According to builders of the new LST, Damen, the vessel is designed for amphibious operations, transport and logistics. But its secondary tasks include maritime security operations, humanitarian aid, disaster relief, Search and Rescue (SAR), operations command, Mine Counter Measure (MCM) and hydrographic survey operations and support.
Specifically, the new LST is expected to play crucial roles in the security of Nigeria’s maritime environment especially in the protection of maritime resources and the preservation of law and order at sea.
It is expected to contribute significantly to the promotion of global maritime commerce and maritime power projection in Nigerian Maritime environment and the Gulf of Guinea at large.
The new vessel, 1300 ton LST 100, is 100 metres long with maximum speed of 16 knots and range at 15 knots of 4,000 nautical miles and an endurance 15 days.
The bow ramp in the LST allows for the direct transfer to and from beaches and is rated to 70 tonnes. The internal ramp is rated at 30 tonnes and the stern ramp 70 tonnes.
The vessel can carry two embarked LCVPs (Landing Craft, Vehicle, Personnel), a helicopter/UAV on the flight deck, unmanned undersea vehicles and miscellaneous cargo with a 25 ton deck crane. Crew is 18, but 27 additional personnel can be accommodated or 235 troops.
The construction of the LST 100 began with a keel-laying ceremony at Damen Shipyards, Sharjah on 9th December. Former Chief of Naval Staff (CNS), Vice Admiral Ibok-Ete Ibas, laid the keel.
The NNS Ambe,and NNS Ofiom, being replaced by the new LST, were acquired by the Federal Government of Nigeria in 1978 as operational Amphibious warship used for lifting troops and equipment.
And they lived up to expectations, being LST of pride as they sea-lifted a battalion of Nigerian Army and their equipment to the United Nations Interim Force in Lebanon (UNIFIL) in 1982.
They projected Nigeria as a surprising emerging black regional power.
Generally, each of the amphibious vessels had the capacity to lift a battalion of 600 soldiers and their equipment at once.
NNS Ambe, played a significant roles in the 1990s especially during the ECOMOG operations in Liberia and Sierra Leone.
During the afternoon of 24 August 1990, Nigeria’s NNS Ambe (LST 1123) and Ghana’s MV Tano River, loaded with troops and equipment of the five-nation Economic Community of West African States Monitoring Group (ECOMOG) entered the port of Monrovia, emptying their passengers and wares.
NNS Ambe, along with some merchant vessels, also participated in sea-lifting the over 72,000 refugees from Liberia to Nigeria.
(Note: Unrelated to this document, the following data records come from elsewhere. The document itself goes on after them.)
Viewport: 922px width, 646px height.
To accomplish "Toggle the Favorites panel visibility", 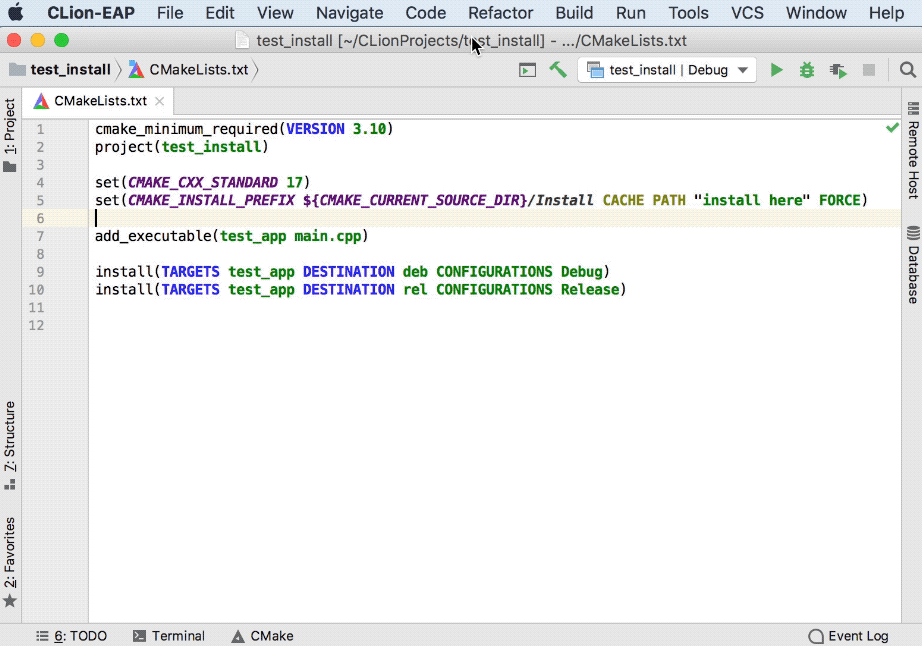I will [x=10, y=551].
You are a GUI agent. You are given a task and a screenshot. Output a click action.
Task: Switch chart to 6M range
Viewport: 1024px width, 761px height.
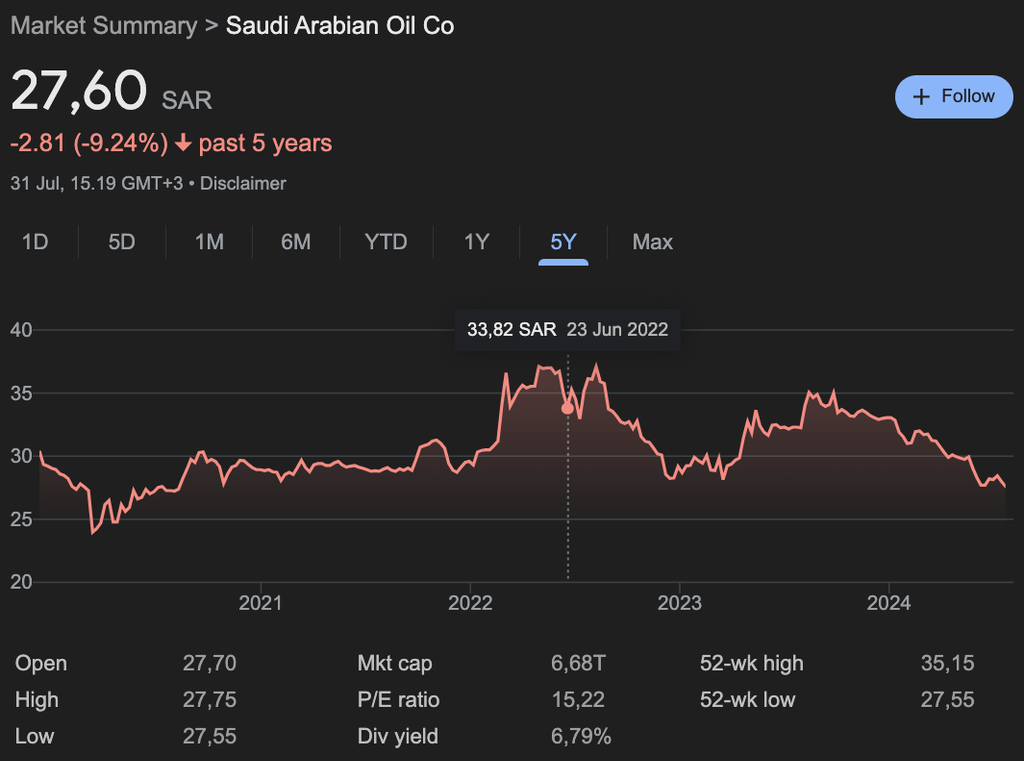[295, 242]
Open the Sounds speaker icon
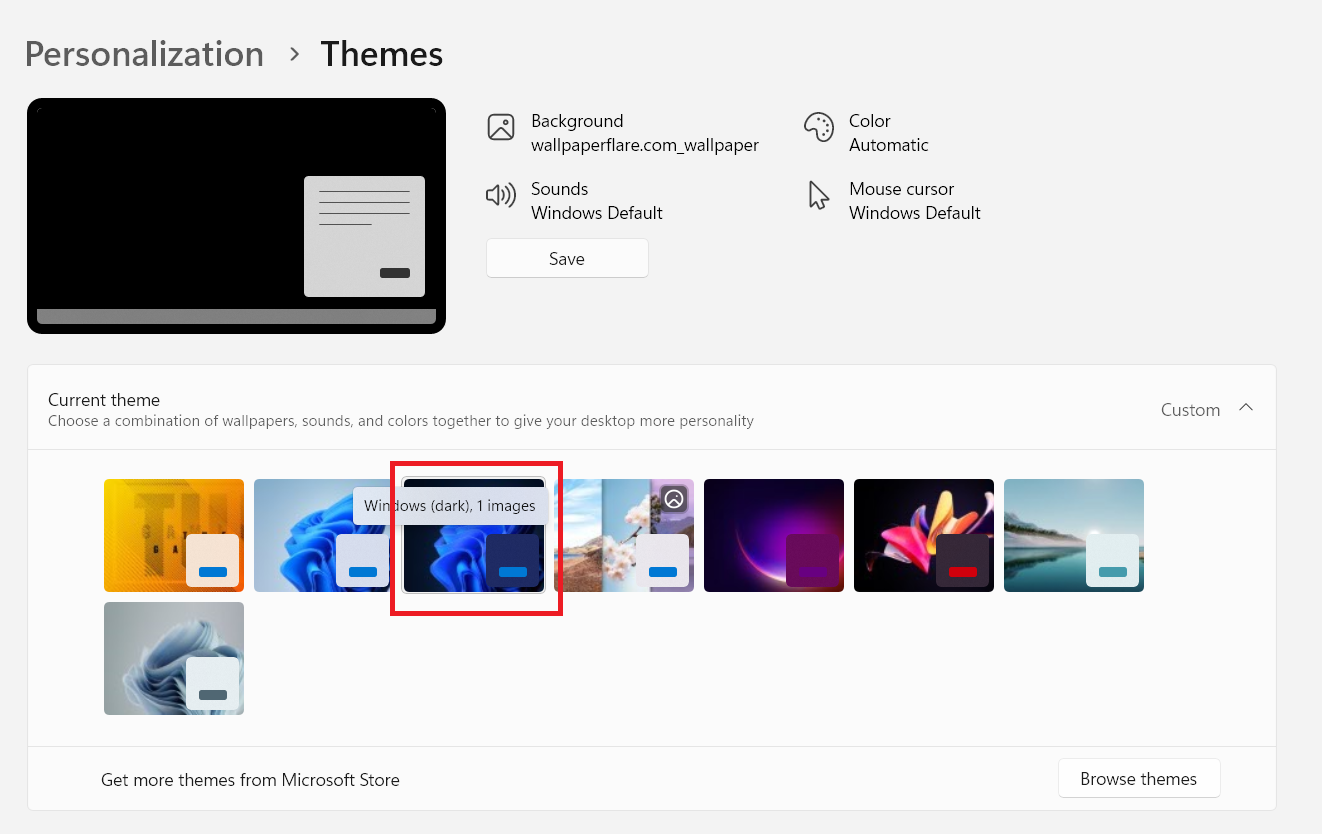This screenshot has height=834, width=1322. click(500, 195)
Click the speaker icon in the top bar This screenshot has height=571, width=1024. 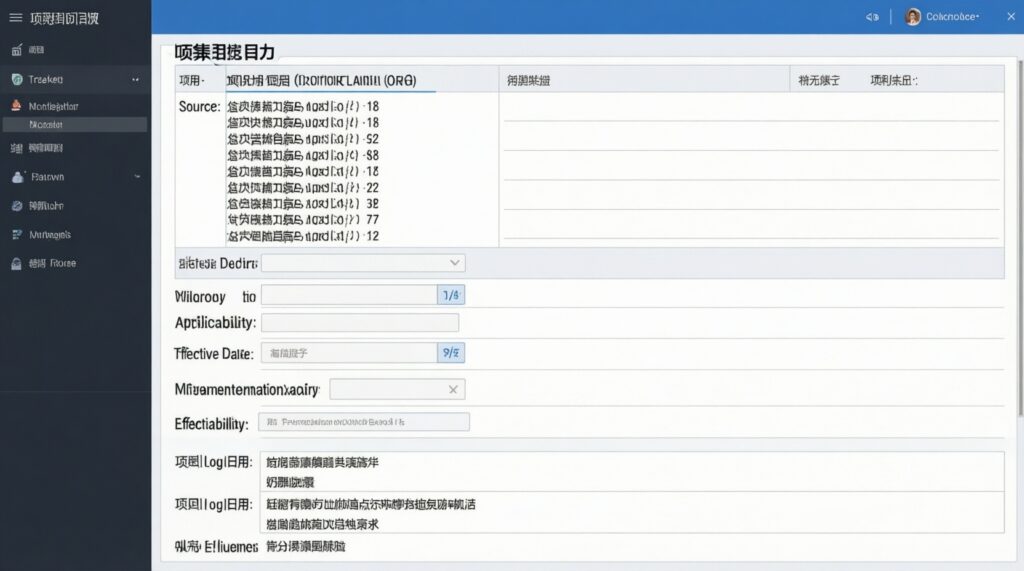tap(872, 17)
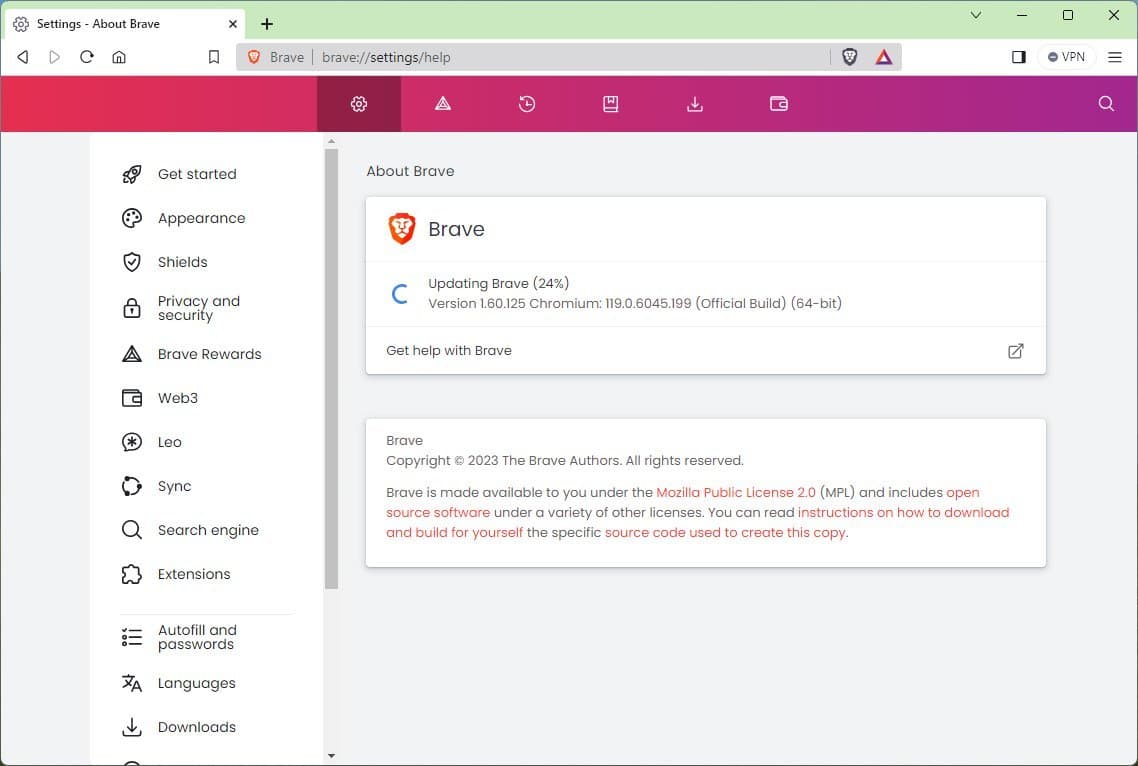
Task: Click the home icon in the toolbar
Action: pyautogui.click(x=119, y=57)
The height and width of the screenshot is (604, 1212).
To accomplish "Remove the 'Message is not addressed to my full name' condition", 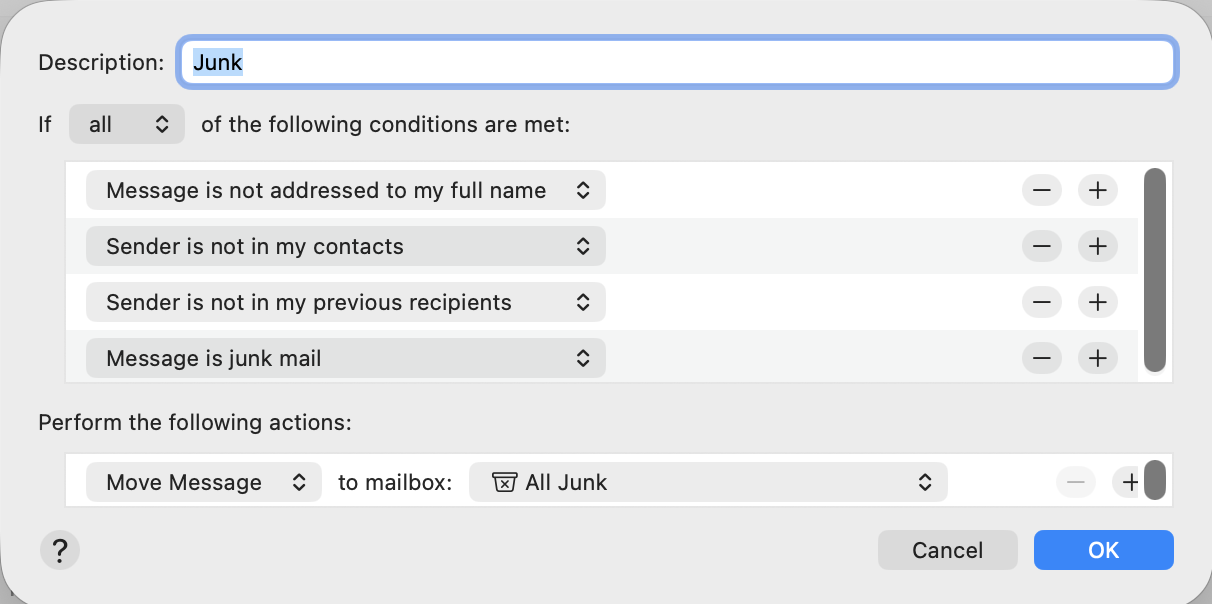I will [x=1041, y=190].
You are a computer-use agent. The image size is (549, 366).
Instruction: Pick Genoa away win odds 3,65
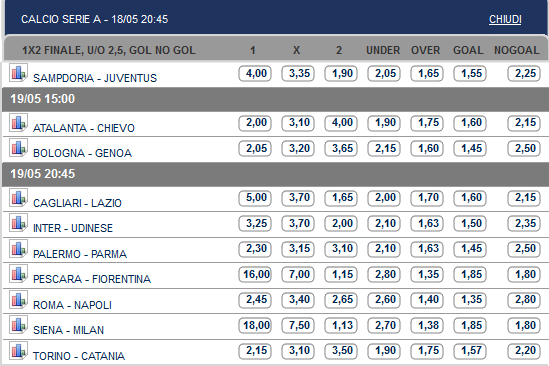[x=341, y=149]
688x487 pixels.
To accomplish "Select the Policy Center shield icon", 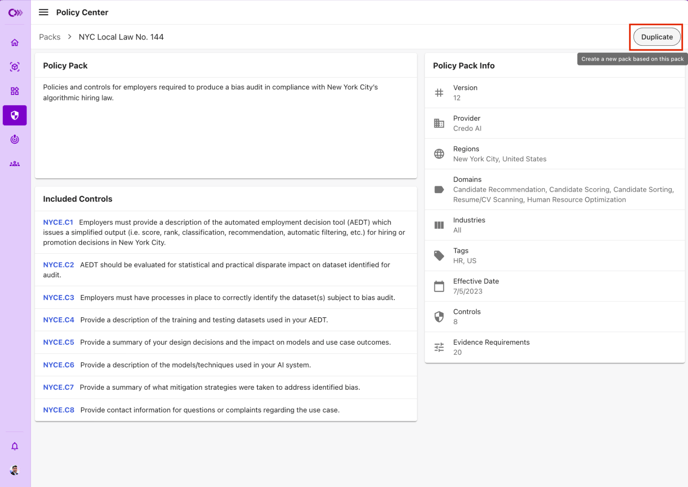I will click(x=15, y=115).
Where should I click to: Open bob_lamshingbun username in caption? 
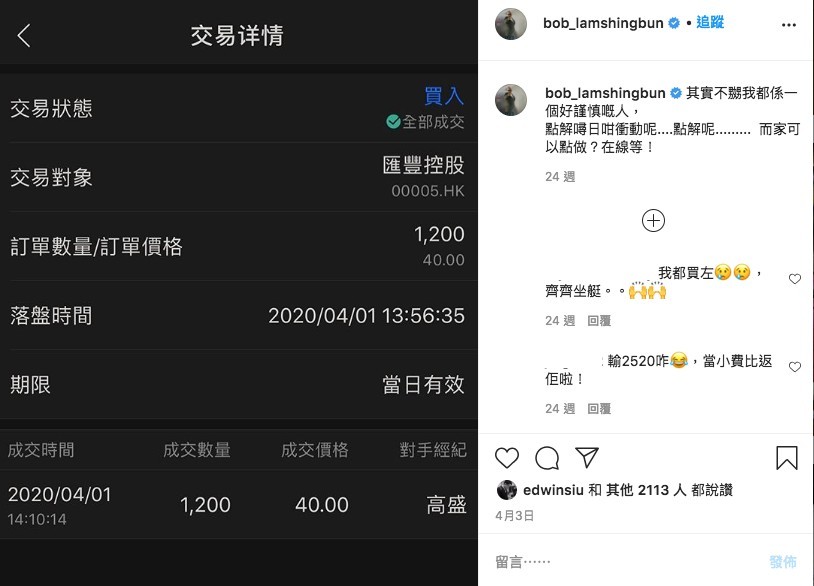tap(605, 93)
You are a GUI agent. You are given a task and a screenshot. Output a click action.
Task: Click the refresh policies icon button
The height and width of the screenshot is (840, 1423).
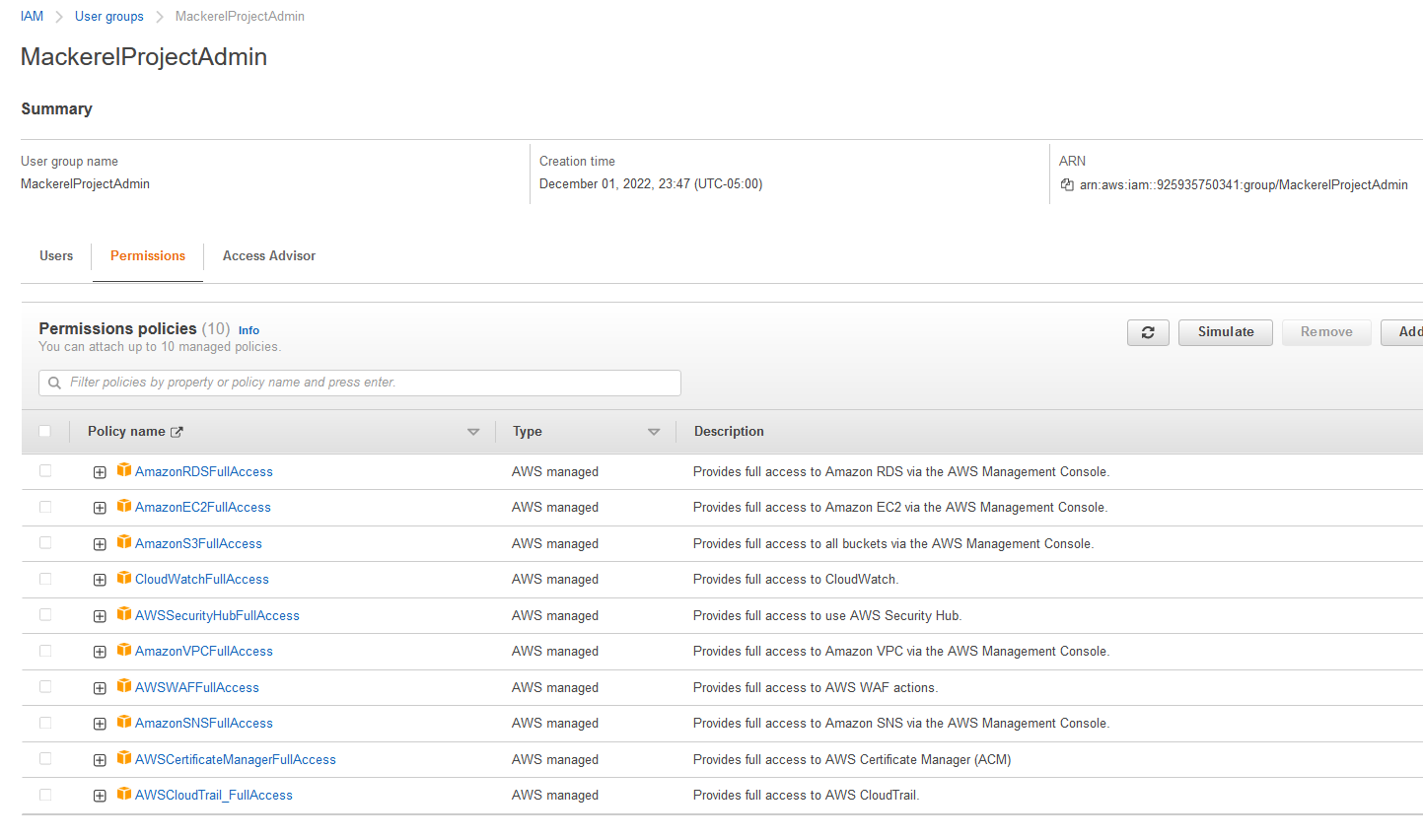click(x=1148, y=332)
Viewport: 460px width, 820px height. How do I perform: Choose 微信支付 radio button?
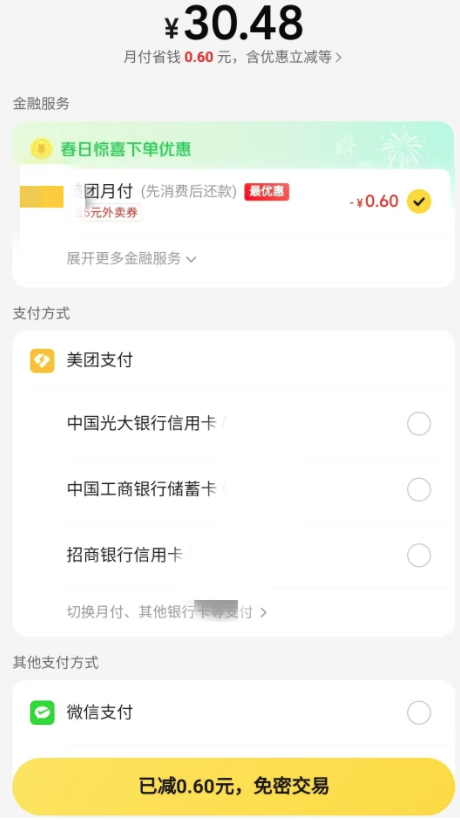coord(419,713)
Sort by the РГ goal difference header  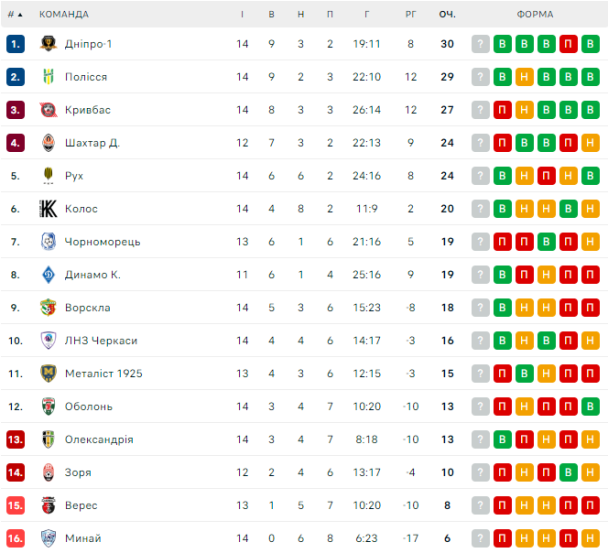click(410, 14)
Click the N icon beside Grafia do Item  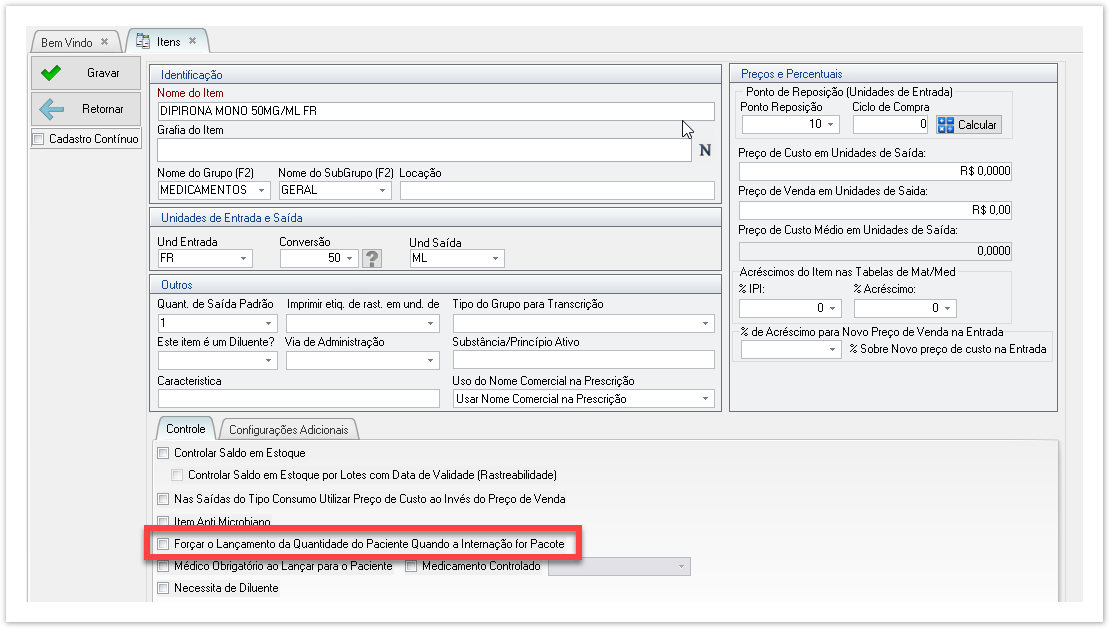(x=704, y=151)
The power projection role of Ambe was on show on 02 December 1997,when Sierra Leone’s then military junta accused Nigeria of moving an amphibious Landing Ship Tank and two support vessels into Sierra Leone’s territorial waters to intimidate the regime into abdicating.
NNS Ambe and the two support ships had anchored 30 nautical miles off the Sierra Leonean coast before pulling back into international waters.
The LST comes into service to augment Nigeria’s quest to have a Blue Navy.
In the last six years, it has acquired, among others, two Offshore Patrol Vessels (opvS) – NNS Centenary and NNS Unity from China, a second locally built Seaward Defence Boat (NNS Karaduwa), six OCEA patrol boats (NNS Nguru, Shiroro, Ekulu, Ose, Gongola and Calabar) and more than 200 riverine patrol boats.
The latest entrant into the Nigerian Navy is the new hydrographic research vessel, NNS LANA, delivered on 15 April, 2021 by the French Shipyard, OCEA.